• REQUIRED ACTIONS:
1. Decide whether each statement agrees with the descriptions of Mote research programs for interns. Answer yes or no for each, and quote the deciding words from those descriptions. (a) Most of the stranding program's work is rescue and rehabilitation. (b) The Sea Turtle Conservation and Research Program has documented nesting trends on Sarasota beaches for over 40 years. (c) The Mote Aquaculture Park is about 17 miles from the main laboratory.
2. Continue the descriptions of Mote research programs for interns from where they stop.

This program responds to reports of marine mammal and sea turtle strandings 24 hours a day, seven days a week. Live and dead cetaceans (whales and dolphins) and sea turtles are rescued and/or recovered and transported to Mote for rehabilitation or detailed post-mortem examination. The majority of the work is carcass recovery and necropsy, not rescue and rehabilitation. Interns will assist in responding to stranding calls, documenting stranding events and collecting samples and data.  Interns will also assist researchers and program staff with other projects, such as sample processing, assisting in the Ruth DeLynn Cetacean Osteological Collection and general maintenance of stranding equipment. URE interns will be expected to create, implement and present a research project. Successful students should "think outside of the box" and be creative and innovative. We encourage students to ask questions of collected data such as ‘how, when, why, where’ are animals affected by humans, what can be done to help conservation, or to ask anatomical, physiological, or life-history questions.

Dr. Jake Lasala, Sea Turtle Conservation and Research Program

The Sea Turtle Conservation and Research Program (STCRP) at Mote has documented sea turtle nesting trends on 35 miles of Sarasota, Florida beaches for over 40 years. Since 1982, STCRP has identified over 133,000 sea turtle crawls and estimated that nearly 3.4 million hatchlings have left these beaches. Dr. Lasala is creating and implementing research projects that focus on these nesters and their offspring to ask questions about behavioral shifts over time. The core of his projects focus on genetic proxies to identify how individual behavior affects these local and global species populations. URE students will primarily assist in the field at night to collect samples, but will also learn how to enter and work with raw data, genetic analysis techniques, and statistical techniques. This population of sea turtles is growing in the region and provides an excellent opportunity to ask novel and insightful questions moving forward.

Tom Waldrop and Dr. Jason Spadaro, Coral Restoration-Grazers

The Grazers team, part of the Coral Reef Restoration Research Program, focuses on ecological interactions that drive coral reef community composition and function. The team is primarily engaged in research involving reef herbivores and their functional role of removing algae from degraded reefs. At Mote Aquaculture Park, the Grazers team is developing and implementing methods for the mass production of Caribbean King Crabs, a promising native grazer, to support landscape scale coral reef restoration efforts in the Florida Keys and throughout the wider Caribbean region. Interns will gain valuable and transferable skills and hands-on experience in marine invertebrate husbandry, aquaculture production of invertebrates and algae, water quality and chemistry monitoring, and laboratory research. Participants will have numerous opportunities to participate in hands-on data collection including snorkeling in large aquaculture tanks to help monitor and manage the animals in culture. Participants must be able to lift heavy objects up to 70 pounds. We are looking for enthusiastic and engaged individuals who are seeking to gain experience and knowledge in the fields of aquaculture, ecology, and life support system operations. Please note the majority of research activities are carried out at the Mote Aquaculture Park (MAP); a satellite site located in eastern Sarasota County, Florida, approximately 17 miles from the main laboratory.

• LISTED ENTRIES:
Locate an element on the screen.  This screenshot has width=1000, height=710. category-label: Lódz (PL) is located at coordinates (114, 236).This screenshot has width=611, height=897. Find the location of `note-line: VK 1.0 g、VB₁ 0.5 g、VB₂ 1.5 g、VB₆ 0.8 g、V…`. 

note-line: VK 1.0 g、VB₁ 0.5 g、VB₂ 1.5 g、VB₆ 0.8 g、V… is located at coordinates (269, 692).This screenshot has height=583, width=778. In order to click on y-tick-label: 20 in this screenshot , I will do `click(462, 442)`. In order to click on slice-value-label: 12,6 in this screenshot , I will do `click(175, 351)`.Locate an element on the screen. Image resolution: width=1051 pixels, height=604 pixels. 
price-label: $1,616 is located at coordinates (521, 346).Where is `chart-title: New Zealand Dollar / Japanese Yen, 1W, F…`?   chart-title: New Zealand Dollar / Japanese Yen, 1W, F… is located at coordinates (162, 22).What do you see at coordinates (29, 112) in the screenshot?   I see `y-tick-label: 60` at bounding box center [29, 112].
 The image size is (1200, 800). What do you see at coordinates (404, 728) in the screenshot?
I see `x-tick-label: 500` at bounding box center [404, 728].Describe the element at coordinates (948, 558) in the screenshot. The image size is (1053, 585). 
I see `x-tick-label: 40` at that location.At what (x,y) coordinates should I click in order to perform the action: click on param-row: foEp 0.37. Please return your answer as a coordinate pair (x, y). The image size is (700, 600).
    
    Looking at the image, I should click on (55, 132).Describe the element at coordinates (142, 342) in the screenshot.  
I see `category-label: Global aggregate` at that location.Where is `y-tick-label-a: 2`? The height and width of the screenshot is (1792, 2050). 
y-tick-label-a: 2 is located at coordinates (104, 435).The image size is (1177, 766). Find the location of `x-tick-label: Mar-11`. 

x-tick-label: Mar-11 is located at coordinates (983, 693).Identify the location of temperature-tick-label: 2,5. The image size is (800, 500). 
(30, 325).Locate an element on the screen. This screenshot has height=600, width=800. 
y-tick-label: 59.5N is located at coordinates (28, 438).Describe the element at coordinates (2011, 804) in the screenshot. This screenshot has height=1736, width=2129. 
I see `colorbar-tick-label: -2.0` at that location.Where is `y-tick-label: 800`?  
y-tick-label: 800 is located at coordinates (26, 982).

• RESPONSES:
1.
(a) No: "The majority of the work is carcass recovery and necropsy, not rescue and rehabilitation."
(b) Yes: "has documented sea turtle nesting trends on 35 miles of Sarasota, Florida beaches for over 40 years"
(c) Yes: "approximately 17 miles from the main laboratory"

2.
Nick McMahon and Dr. Sara Williams, Coral Gene Bank

Mote’s International Coral Gene Bank is designed to be a safe haven for corals from Florida’s coral reef and Caribbean reefs, with eventual expansion into the Indo-Pacific regions of the world.  The ultimate goal is to hold interesting genotypes of multiple species in triplicate; one copy of each genotype into three separate systems for complete redundancy. Please note the majority of research activities are carried out at the Mote Aquaculture Park (MAP); a satellite site located in eastern Sarasota County, Florida, approximately 17 miles from the main laboratory. 

Dr. Vince Lovko, Phytoplankton Ecology Program  

Projects under this program will focus on the biology and ecology of phytoplankton, typically with an emphasis on the red-tide dinoflagellate, Karenia brevis. Projects may include laboratory and/or field-based studies exploring population and bloom dynamics, species interactions, or phytoplankton community composition and species distribution. URE students will have opportunities to learn aspects of phytoplankton culture, identification and enumeration, bioassay techniques, light and fluorescent microscopy, field sampling of phytoplankton communities and data analysis techniques.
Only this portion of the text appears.